(Stored data)
══════════════════════════════

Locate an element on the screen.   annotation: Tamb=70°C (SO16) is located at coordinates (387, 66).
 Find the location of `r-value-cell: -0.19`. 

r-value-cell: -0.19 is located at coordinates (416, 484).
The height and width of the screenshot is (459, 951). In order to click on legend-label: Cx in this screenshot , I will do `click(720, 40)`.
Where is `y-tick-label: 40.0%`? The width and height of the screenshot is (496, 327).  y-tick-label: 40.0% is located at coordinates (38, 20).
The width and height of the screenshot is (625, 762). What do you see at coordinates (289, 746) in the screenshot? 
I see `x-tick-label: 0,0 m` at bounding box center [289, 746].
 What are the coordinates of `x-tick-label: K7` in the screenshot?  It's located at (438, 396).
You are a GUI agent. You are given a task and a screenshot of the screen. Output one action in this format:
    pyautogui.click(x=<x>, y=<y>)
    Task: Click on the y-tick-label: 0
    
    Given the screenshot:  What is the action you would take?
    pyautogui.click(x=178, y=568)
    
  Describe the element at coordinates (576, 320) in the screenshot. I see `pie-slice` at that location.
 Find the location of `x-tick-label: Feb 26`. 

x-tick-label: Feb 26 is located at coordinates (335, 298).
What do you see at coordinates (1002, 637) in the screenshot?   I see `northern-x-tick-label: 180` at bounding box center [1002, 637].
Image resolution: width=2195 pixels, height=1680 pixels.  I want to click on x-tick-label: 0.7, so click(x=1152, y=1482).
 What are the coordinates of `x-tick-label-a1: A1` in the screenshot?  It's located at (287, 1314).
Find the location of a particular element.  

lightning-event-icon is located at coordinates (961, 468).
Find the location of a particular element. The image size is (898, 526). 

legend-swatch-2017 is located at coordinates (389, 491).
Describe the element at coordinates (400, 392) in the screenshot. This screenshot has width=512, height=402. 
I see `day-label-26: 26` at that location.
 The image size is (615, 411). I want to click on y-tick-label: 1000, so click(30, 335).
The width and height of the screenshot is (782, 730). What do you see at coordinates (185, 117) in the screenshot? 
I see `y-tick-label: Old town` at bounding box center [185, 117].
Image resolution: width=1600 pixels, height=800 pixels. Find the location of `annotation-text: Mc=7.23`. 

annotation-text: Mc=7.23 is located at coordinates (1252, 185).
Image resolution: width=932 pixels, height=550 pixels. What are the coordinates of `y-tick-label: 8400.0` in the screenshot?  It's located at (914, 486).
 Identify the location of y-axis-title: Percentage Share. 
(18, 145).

══════════════════════════════

### Exercise aim
Please copy the rows from the start through the line containing "What do you see at coordinates (1002, 637)", renaming "GUI agent" to "desktop agent" and leaving everything else unchanged.

### Expected answer
Locate an element on the screen.   annotation: Tamb=70°C (SO16) is located at coordinates (387, 66).
 Find the location of `r-value-cell: -0.19`. 

r-value-cell: -0.19 is located at coordinates (416, 484).
The height and width of the screenshot is (459, 951). In order to click on legend-label: Cx in this screenshot , I will do `click(720, 40)`.
Where is `y-tick-label: 40.0%`? The width and height of the screenshot is (496, 327).  y-tick-label: 40.0% is located at coordinates (38, 20).
The width and height of the screenshot is (625, 762). What do you see at coordinates (289, 746) in the screenshot? 
I see `x-tick-label: 0,0 m` at bounding box center [289, 746].
 What are the coordinates of `x-tick-label: K7` in the screenshot?  It's located at (438, 396).
You are a desktop agent. You are given a task and a screenshot of the screen. Output one action in this format:
    pyautogui.click(x=<x>, y=<y>)
    Task: Click on the y-tick-label: 0
    
    Given the screenshot:  What is the action you would take?
    pyautogui.click(x=178, y=568)
    
  Describe the element at coordinates (576, 320) in the screenshot. I see `pie-slice` at that location.
 Find the location of `x-tick-label: Feb 26`. 

x-tick-label: Feb 26 is located at coordinates (335, 298).
What do you see at coordinates (1002, 637) in the screenshot?   I see `northern-x-tick-label: 180` at bounding box center [1002, 637].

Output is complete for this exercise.